Domingo 28 de Noviembre de 2021
Tras la igualdad con River, Cristian González tenía sensaciones encontradas en la conferencia de prensa. Por un lado la felicidad por los dos goles de Ruben que lo catapultaron a ser el máximo goleador en la historia profesional del club y por el partido que hicieron sus futbolistas en los primeros 70 minutos: “Pudimos someter a River por momentos y les creamos muchas situaciones. Me da muchísima rabia porque ellos no nos generaron mucho siendo un equipo que genera continuamente y nos hicieron dos goles de otro partido. Pero estoy muy orgulloso de lo que hizo el plantel”.
“Sabíamos que teníamos la obligación de defender bien. Creo que en los últimos partidos lo veníamos haciendo. El partido con Colón fue similar a la hora de defender y sabíamos que teníamos que atacarlos, jugarles de igual a igual y animarse a jugar”, se explayó el entrenador auriazul.
“El reconocimiento de la gente fue emocionante para los jugadores, para convencerlos de que podemos y que el camino es este, dejando todo por la camiseta. Mis jugadores demostraron que tienen mucha personalidad y mucho amor propio. Le jugamos de igual a igual al rival y por momentos fuimos muy superiores. Creo que si Emiliano hace el gol sobre la hora del primer tiempo la historia hubiera sido otra”.

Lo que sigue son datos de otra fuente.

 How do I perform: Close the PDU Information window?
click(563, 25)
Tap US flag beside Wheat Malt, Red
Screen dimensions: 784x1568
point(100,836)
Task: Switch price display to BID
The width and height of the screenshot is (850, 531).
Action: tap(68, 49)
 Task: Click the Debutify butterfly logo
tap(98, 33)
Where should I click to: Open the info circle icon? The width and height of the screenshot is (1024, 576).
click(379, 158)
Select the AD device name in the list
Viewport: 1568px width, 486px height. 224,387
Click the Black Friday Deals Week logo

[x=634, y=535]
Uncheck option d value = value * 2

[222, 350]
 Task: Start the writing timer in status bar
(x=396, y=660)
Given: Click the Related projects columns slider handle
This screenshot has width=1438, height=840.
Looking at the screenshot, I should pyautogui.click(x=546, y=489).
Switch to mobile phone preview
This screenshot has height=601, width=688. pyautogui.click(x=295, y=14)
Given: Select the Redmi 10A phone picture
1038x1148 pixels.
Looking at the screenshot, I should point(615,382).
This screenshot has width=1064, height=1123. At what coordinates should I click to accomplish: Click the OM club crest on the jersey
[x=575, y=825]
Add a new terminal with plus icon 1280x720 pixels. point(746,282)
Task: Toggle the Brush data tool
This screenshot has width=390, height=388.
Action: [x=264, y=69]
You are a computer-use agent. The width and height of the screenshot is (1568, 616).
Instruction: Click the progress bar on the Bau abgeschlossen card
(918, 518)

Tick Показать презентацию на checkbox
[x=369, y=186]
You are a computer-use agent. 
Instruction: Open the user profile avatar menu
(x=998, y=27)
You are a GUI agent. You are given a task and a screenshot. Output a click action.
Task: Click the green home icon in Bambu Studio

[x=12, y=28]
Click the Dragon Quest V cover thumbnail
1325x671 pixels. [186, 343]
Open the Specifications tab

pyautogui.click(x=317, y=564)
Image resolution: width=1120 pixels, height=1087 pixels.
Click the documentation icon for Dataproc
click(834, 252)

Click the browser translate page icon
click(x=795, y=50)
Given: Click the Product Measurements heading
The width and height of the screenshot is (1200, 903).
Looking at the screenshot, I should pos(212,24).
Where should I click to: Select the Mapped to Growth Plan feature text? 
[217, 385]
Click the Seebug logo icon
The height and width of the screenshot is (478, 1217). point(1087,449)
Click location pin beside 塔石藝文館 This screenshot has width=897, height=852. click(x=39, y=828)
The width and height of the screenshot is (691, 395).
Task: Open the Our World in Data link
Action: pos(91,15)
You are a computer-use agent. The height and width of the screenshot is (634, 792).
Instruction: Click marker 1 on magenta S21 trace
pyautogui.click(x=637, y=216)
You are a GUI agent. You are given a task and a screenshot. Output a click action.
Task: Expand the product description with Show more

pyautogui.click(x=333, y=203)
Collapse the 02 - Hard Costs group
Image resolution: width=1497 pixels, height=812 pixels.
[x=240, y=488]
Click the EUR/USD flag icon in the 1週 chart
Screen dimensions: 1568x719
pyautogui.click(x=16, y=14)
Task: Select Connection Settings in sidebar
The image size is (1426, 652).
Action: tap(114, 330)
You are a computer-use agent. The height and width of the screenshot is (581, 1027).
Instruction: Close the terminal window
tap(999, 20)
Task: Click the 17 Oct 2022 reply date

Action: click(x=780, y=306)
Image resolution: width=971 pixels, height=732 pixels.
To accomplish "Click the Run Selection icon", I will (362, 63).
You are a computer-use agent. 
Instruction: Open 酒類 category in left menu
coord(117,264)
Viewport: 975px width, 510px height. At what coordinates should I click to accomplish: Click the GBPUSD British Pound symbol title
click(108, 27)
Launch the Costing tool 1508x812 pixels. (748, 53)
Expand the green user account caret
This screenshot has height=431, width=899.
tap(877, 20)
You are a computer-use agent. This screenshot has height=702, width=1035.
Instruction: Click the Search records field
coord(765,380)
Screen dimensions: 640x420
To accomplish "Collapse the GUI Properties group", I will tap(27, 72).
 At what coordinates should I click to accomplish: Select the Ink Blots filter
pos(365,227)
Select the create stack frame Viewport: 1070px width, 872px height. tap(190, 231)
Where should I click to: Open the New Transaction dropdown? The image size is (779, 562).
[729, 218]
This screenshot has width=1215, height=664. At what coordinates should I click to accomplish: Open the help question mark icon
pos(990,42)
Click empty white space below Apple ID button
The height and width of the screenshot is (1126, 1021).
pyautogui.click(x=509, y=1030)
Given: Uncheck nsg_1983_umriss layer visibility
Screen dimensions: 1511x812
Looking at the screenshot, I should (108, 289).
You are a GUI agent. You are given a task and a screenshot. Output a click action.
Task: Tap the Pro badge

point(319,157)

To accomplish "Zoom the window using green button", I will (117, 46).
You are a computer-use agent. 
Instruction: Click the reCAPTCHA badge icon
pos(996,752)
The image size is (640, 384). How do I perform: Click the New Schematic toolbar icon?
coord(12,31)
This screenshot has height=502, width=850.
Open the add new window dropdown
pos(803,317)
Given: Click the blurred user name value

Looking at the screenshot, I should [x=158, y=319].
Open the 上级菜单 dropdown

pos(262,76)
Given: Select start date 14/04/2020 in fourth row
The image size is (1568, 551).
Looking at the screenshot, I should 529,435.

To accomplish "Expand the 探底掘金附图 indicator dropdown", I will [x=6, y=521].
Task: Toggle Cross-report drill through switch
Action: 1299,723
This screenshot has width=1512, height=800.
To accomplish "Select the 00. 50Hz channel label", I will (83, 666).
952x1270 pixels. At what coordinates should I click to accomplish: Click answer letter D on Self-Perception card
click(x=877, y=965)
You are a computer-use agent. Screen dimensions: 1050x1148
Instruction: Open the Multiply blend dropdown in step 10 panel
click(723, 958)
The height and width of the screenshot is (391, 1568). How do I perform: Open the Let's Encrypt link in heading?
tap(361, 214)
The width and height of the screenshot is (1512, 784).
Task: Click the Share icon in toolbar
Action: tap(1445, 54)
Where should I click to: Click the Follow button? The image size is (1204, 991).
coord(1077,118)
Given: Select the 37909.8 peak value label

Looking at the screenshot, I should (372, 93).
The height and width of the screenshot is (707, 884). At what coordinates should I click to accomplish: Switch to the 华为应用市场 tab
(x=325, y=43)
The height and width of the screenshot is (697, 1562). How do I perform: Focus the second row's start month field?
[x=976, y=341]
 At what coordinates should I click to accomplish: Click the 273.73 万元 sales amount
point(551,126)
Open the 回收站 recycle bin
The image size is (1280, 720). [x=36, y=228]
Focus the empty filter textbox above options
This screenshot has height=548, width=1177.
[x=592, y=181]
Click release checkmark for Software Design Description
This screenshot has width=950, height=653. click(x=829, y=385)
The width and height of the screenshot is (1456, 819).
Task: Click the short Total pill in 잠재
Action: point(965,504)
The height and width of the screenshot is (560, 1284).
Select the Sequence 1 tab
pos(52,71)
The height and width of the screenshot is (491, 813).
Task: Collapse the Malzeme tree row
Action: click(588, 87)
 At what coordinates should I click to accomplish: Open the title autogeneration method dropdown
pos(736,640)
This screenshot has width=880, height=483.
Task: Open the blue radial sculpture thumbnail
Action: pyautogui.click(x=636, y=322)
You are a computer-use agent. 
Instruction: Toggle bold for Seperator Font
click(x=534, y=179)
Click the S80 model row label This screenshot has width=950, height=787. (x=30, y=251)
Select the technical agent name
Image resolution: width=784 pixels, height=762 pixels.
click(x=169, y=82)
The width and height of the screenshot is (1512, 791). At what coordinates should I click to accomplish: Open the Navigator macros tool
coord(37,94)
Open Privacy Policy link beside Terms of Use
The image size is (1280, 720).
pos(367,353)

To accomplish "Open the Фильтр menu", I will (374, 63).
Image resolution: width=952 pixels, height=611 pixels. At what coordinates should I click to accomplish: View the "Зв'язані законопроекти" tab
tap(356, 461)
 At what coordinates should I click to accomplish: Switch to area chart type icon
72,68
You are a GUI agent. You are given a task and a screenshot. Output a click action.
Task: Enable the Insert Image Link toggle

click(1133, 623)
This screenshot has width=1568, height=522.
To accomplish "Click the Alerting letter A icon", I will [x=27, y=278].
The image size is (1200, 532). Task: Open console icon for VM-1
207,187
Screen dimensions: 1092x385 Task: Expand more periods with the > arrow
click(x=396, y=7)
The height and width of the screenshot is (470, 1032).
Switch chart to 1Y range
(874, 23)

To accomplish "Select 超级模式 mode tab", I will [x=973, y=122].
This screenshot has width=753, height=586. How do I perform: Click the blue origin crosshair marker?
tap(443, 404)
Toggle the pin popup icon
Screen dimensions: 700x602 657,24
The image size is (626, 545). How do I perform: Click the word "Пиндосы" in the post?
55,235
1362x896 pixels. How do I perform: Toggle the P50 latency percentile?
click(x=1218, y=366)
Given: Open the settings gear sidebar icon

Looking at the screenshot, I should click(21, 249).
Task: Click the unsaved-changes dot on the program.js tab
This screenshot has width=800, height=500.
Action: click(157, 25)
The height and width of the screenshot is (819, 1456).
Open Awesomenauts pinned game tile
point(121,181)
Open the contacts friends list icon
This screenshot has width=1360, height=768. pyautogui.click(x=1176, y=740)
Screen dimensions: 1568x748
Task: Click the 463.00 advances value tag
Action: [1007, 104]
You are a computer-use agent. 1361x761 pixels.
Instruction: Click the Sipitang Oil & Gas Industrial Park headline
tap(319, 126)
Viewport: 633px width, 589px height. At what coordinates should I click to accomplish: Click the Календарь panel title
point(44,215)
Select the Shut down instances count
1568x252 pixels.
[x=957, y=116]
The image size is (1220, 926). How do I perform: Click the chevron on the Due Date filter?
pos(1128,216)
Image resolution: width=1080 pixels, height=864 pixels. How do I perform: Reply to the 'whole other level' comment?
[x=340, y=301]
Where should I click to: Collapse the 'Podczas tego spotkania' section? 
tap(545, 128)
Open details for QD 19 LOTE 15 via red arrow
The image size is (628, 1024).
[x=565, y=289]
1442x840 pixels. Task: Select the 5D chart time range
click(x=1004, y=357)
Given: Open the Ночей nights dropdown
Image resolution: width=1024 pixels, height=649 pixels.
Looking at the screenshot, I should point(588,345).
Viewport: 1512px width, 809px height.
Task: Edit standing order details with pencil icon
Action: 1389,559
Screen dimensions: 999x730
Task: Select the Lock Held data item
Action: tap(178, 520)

Al ser consultado sobre del récord de Ruben dijo: “Me emociona lo que le pasa a Marco. Me llena de satisfacción el momento que está teniendo. Tuvimos una reunión entre todos luego del partido en el vestuario. Yo siento orgullo y felicidad por él. Que Emiliano haya hablado delante de todo el plantel y haya dicho las cosas que dijo de él me pone muy feliz. Marco es el último ídolo que tenemos en nuestra historia. Logró ese sueño personal que él tenía. Es un ejemplo que todos los chicos tienen que seguir, que todos nuestros jugadores tienen que seguir, porque es una persona extraordinaria dentro y fuera de la cancha”.
Sobre el festejo del goleador
Marco Ruben se había ganado bien la amarilla en el primer tiempo por un pisotón a Paulo Díaz y cuando a los 13’ del complemento convirtió el golazo que lo hizo entrar en la historia de Central saltó el alambrado y cual Horacio Carbonari (uno de los ayudantes del Kily), en la final de la Conmebol ante Atlético Mineiro, trepó al alambrado detrás del arco de Génova para celebrar de cara a los hinchas. Es cierto que no trepó como Petaco, tal vez se dio cuenta, pero pudo recibir la segunda amarilla y la roja. Pero Pablo Echavarría no lo amonestó. “No consideré que fue un festejo desmedido. No empezó a trepar sino que se agarró del alambrado”. River no protestó.
Vecchio se la bancó y fue otro punto alto
Central volvió a apoyarse en sus figuras para por momentos dominar y ponerse a tiro del triunfo. En Marco Ruben por supuesto y en Emiliano Vecchio, claro. El 10 fue también clave en varios pasajes, sobre todo en el primer tiempo. Además de la asistencia en el primer gol al 9, él había iniciado la acción con pase a Blanco y buscó la devolución para burlar a Simón. Y tuvo la chance del segundo antes del final del primer tiempo.